I suspect that no matter what happens in November, whether we are suddenly saddled with a lunatic at the helm, maintain an unsatisfactory status quo, or take a difficult first step toward something better, that there will be a lot of unpleasantness ahead.

When someone like the current Republican standard-bearer is allowed to whip a mass of shitheads into a frenzy, that energy has to go somewhere.

Whether it manifests itself as a horrific stain on a once great country, or in impotent rage at a revolution denied, is yet to be seen.

What those of us outside of the bubble need to do is – first and foremost – speak up.

Don’t let the insanity go unchallenged.

Campaign for something better.

Shut off your TV, or at least the part of it that perpetuates the stupidity.

Read a book.

Make something.

VOTE.

Or listen to some music.

It is precisely because I believe in the power of music, to move people and sometimes carry a message, that I do this at all.

I know the political posts are unpopular in some quarters, but as long as I have the ability to lay down and amplify (on some small scale) my thoughts, I’m going to do it.

The song I bring you today should be very familiar to most people of a certain vintage as one of the great peace anthems of the 1960s, as delivered by the Youngbloods.

I have been a huge fan of Judy Clay over the years, both for her duets with Billy Vera, and her solo work.

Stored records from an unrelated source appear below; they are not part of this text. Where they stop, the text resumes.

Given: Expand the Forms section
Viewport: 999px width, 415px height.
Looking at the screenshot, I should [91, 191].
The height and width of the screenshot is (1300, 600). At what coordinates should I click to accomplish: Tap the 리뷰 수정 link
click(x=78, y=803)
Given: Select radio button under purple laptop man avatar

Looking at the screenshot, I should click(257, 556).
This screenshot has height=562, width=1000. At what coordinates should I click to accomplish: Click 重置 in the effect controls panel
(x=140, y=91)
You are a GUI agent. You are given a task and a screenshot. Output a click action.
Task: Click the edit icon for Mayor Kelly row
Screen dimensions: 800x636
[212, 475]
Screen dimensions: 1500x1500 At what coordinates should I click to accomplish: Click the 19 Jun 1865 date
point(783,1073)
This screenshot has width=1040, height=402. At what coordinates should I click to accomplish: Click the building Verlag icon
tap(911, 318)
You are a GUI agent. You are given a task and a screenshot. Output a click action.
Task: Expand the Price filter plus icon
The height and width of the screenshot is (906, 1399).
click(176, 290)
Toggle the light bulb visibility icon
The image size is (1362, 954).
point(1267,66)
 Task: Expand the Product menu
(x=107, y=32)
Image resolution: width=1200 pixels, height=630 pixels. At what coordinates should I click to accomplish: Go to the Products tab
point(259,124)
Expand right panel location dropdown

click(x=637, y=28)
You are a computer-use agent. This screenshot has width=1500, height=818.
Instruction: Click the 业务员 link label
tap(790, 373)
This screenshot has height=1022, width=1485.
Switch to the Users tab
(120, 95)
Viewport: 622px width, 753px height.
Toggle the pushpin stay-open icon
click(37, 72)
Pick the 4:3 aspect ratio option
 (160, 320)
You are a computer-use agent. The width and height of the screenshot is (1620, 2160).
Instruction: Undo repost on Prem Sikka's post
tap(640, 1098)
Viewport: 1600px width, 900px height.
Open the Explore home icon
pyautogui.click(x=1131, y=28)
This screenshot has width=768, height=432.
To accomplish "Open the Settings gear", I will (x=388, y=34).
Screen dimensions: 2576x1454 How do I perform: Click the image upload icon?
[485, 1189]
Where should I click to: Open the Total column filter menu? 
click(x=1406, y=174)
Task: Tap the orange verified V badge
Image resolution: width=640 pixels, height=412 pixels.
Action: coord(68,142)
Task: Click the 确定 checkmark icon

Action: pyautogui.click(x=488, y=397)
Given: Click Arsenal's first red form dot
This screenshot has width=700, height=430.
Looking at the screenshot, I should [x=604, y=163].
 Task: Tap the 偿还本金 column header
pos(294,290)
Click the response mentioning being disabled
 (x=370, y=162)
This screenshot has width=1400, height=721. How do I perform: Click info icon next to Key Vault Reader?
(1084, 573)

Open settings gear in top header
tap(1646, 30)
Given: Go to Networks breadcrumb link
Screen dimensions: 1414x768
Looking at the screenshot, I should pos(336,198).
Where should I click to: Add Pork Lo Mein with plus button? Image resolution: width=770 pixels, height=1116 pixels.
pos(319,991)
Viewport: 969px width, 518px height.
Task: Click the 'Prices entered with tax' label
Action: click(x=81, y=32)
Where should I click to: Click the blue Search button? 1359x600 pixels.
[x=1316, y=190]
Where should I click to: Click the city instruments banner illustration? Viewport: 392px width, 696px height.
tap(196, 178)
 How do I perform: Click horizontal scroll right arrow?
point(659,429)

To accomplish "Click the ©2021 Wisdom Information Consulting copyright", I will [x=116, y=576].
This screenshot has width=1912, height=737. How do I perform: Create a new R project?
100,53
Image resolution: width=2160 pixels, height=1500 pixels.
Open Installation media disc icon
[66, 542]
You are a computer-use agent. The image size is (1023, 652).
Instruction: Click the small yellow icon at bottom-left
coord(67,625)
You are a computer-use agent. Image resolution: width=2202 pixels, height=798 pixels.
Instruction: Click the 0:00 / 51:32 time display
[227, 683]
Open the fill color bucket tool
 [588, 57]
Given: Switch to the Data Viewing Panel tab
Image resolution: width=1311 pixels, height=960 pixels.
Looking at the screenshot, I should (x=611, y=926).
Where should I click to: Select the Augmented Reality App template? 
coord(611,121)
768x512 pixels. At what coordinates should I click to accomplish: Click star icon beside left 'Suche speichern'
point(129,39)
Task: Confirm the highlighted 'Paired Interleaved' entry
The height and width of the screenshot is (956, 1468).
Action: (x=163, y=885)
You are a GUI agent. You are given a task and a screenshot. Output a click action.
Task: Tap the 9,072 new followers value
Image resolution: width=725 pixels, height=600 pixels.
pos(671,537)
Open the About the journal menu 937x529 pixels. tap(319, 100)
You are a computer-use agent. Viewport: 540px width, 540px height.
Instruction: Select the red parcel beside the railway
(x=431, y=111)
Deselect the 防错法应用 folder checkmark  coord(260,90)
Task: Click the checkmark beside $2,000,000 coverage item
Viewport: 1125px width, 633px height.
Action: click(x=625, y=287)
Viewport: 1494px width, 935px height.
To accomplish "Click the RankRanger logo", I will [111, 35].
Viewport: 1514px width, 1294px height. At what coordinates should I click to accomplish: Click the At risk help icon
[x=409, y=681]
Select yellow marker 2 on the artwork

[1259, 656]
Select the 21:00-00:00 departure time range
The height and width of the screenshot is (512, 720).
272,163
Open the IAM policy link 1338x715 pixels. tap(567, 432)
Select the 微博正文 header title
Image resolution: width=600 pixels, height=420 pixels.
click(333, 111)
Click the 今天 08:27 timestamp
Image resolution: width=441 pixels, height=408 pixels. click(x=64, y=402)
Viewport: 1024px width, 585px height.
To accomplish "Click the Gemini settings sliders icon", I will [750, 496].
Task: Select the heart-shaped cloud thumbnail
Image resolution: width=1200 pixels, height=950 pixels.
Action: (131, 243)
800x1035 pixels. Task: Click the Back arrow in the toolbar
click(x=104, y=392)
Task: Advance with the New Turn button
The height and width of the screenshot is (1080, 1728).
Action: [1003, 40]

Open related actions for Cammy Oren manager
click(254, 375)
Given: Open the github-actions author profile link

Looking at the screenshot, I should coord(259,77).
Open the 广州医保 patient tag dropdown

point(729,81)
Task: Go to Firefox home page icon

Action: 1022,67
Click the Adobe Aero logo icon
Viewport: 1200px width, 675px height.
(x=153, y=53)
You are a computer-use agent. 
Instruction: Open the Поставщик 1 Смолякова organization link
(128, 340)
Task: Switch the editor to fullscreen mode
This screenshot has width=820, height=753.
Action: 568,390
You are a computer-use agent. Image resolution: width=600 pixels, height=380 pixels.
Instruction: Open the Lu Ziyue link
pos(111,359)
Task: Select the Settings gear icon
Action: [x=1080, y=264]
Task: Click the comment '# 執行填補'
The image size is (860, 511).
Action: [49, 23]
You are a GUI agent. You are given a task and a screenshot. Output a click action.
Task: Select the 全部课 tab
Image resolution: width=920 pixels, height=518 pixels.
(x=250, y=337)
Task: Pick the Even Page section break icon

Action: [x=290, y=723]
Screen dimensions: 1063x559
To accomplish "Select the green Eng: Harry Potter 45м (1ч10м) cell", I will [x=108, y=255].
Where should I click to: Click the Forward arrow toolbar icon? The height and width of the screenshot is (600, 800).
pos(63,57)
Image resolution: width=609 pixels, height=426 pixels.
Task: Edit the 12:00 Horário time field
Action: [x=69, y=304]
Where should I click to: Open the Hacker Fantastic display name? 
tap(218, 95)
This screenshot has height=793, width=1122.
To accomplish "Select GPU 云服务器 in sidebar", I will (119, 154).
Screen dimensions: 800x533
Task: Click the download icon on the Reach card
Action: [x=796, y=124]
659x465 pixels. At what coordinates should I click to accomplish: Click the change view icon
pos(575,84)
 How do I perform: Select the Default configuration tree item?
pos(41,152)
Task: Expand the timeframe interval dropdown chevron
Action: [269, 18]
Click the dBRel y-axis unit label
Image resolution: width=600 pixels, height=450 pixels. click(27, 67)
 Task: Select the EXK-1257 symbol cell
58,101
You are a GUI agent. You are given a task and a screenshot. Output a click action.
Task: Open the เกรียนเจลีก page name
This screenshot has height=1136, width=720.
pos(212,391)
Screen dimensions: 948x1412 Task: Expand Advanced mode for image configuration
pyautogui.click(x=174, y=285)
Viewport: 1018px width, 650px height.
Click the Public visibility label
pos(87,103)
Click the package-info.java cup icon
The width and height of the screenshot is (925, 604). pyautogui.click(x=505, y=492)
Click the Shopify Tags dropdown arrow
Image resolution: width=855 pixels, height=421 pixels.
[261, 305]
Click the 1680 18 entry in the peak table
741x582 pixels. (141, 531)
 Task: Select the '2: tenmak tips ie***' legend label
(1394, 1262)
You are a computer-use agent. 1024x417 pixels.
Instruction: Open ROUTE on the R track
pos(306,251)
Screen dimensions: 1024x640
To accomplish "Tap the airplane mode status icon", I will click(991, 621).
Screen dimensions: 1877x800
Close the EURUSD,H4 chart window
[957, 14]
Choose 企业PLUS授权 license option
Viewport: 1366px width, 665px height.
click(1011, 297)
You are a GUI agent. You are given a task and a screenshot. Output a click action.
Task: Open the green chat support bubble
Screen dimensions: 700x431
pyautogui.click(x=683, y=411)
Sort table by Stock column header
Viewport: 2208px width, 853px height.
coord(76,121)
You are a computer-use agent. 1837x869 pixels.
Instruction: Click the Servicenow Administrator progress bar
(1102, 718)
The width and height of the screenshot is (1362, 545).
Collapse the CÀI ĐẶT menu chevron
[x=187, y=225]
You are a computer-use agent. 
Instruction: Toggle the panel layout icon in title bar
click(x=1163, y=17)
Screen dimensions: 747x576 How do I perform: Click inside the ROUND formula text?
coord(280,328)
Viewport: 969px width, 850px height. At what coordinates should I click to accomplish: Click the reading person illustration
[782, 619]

She had a powerful voice.

So when I picked up the 45 of ‘Sister Pitiful’ (her female take on the Otis Redding ‘Mister…’ classic) I was kind of knocked on my ass by the flip side, a heavy, swampy, soulful version of ‘Get Together’.

Where the Youngblood’s version of the song is ethereal and hymn-like, Clay’s take on the song – instantly recognizable as a Muscle Shoals production – is a call to arms.

When the song starts with the words ‘Love is just a song we sing’ but then follows it with the warning shot ‘But fear can make us die’, it ought to turn your head.

Though the Youngbloods released their version in 1967, it didn’t really explode until the middle of 1969. The wistful optimism of the Summer of Love had been washed away by war, riots (race and otherwise) and paranoia.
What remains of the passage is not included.